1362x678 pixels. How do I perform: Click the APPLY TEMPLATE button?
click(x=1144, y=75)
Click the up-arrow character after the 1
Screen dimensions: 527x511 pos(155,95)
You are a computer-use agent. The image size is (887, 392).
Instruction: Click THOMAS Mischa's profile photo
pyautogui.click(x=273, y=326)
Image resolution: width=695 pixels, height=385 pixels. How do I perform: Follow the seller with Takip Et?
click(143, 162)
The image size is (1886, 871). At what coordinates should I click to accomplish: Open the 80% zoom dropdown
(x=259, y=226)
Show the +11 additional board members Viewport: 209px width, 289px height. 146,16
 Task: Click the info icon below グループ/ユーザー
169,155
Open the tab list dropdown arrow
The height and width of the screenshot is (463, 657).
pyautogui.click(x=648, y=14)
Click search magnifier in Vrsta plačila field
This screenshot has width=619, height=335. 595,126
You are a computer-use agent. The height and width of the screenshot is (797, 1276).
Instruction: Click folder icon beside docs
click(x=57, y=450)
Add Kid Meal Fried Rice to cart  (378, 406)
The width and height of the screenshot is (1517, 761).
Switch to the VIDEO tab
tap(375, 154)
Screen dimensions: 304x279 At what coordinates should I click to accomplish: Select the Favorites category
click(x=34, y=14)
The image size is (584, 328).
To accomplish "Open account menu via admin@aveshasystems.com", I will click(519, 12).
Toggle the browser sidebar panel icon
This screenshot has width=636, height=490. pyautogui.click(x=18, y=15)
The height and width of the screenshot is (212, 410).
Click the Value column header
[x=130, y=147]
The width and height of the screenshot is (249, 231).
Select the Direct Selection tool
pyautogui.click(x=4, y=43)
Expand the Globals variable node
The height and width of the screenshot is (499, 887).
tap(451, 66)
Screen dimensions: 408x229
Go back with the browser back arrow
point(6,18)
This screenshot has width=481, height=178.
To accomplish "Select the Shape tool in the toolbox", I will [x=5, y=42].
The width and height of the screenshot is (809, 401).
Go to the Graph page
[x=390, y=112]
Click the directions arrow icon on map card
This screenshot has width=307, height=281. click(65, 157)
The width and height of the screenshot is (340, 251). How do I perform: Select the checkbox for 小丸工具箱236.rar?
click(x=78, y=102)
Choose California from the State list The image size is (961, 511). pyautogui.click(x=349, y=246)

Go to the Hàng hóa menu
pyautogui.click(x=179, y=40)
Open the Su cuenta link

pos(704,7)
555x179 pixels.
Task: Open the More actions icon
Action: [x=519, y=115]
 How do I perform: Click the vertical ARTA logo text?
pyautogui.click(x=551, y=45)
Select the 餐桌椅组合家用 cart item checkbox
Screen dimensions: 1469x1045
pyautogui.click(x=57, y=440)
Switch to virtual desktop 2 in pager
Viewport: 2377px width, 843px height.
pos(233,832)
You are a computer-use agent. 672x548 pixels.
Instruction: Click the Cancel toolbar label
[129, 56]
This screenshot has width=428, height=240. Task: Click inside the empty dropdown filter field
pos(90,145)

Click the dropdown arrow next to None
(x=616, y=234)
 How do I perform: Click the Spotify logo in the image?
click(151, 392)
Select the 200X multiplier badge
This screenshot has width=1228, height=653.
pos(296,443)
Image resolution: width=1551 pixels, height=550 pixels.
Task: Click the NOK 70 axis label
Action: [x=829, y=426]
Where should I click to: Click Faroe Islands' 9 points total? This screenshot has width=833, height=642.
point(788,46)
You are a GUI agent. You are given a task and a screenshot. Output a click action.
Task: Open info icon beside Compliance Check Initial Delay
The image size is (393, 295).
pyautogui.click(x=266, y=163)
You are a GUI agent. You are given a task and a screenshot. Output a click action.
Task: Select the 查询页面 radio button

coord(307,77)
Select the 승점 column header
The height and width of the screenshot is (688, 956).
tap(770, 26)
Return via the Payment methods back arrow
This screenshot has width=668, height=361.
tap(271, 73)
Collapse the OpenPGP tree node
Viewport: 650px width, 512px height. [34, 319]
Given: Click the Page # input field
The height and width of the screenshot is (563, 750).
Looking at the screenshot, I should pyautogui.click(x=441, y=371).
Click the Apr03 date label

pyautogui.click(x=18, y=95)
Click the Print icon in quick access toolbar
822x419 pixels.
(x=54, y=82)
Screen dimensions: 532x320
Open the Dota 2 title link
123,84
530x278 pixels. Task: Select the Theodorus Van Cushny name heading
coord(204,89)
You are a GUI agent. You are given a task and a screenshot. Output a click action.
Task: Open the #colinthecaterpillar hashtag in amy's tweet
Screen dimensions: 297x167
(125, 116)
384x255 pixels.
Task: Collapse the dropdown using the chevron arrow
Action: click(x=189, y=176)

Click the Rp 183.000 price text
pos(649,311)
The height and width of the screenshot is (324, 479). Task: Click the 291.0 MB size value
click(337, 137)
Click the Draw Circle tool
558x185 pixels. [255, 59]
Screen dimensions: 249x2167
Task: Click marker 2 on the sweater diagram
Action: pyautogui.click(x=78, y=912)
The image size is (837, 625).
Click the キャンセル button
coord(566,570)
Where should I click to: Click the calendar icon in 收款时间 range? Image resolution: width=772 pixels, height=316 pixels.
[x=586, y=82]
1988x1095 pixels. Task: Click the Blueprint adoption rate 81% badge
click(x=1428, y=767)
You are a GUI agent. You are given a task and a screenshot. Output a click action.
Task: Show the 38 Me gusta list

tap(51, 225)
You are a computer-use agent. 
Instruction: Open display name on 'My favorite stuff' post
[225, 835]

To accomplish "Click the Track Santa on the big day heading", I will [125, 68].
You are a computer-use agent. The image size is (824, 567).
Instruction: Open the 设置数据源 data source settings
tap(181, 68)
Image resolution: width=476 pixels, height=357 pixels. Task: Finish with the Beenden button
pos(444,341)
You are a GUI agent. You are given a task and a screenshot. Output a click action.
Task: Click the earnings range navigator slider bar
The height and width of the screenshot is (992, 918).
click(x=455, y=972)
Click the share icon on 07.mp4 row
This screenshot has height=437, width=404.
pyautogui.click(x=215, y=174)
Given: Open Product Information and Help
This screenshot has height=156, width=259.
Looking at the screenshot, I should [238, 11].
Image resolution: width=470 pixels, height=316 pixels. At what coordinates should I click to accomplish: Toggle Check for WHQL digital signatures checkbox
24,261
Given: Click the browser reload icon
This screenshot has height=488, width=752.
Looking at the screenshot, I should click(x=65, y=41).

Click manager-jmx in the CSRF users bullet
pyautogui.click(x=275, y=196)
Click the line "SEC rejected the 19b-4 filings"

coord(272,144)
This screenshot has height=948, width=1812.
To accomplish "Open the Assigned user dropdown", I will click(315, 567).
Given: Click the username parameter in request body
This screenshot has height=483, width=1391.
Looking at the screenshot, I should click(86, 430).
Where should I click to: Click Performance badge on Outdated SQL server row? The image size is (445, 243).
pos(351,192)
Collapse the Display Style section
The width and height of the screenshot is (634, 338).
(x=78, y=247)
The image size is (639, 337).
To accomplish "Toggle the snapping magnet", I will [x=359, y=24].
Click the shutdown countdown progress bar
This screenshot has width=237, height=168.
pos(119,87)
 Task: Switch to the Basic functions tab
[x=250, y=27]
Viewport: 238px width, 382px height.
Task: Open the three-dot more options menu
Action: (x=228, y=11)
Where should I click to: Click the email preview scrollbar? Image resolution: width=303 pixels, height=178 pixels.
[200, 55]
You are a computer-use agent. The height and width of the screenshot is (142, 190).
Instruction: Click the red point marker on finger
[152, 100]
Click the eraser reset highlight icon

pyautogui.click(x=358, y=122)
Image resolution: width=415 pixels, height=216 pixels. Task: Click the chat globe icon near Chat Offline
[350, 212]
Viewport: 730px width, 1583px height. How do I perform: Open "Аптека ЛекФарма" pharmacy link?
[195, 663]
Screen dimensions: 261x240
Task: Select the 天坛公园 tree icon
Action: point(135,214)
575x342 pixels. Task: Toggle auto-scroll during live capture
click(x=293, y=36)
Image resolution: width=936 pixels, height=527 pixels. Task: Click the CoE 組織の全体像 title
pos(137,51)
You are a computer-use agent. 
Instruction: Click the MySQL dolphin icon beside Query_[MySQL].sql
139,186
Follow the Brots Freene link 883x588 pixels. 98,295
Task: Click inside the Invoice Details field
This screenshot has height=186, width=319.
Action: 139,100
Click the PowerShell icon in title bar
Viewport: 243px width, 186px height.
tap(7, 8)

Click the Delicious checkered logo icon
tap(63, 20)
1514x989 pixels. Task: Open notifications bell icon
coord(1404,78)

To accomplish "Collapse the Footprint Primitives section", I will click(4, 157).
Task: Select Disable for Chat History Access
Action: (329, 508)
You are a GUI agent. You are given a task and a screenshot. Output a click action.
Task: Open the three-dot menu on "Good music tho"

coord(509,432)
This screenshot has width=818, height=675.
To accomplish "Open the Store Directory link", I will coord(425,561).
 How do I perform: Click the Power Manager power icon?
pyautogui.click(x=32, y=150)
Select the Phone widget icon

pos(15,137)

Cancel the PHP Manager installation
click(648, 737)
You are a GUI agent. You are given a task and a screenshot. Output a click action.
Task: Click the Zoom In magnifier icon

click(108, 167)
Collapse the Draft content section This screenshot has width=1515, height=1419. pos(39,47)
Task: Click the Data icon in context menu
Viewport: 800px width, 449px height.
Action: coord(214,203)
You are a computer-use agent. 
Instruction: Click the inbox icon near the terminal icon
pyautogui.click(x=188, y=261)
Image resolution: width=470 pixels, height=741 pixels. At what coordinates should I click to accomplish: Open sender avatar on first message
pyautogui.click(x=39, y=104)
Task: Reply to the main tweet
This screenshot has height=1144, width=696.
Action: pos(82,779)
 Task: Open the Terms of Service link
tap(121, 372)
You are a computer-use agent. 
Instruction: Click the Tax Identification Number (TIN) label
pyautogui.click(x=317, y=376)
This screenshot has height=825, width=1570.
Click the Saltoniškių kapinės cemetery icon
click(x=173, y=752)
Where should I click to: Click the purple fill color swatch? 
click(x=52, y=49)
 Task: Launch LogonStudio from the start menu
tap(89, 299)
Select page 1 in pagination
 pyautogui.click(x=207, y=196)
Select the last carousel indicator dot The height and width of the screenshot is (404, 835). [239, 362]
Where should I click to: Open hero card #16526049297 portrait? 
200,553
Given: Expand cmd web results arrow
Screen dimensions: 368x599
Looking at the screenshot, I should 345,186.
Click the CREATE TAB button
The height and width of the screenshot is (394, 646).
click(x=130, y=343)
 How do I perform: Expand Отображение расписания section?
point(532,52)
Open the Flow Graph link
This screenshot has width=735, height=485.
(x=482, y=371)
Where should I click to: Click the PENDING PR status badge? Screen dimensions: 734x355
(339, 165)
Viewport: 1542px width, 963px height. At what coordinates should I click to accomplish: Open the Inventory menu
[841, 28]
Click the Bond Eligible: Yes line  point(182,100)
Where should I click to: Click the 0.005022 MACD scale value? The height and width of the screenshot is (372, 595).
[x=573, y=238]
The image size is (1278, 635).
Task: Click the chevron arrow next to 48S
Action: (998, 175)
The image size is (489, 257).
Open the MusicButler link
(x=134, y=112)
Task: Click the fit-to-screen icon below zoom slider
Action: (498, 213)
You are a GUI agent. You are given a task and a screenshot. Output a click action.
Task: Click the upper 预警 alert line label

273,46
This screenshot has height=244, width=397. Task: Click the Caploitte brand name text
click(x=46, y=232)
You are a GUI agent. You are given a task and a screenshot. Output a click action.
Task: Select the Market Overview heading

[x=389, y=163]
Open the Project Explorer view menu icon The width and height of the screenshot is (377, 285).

◇ ◇ ◇ ◇ ◇

◆ WORK TASK:
Working from the material above, tally how many lines hold the string "tweet". The number is all that is needed.

◆ RESULT OF THIS EXERCISE:
2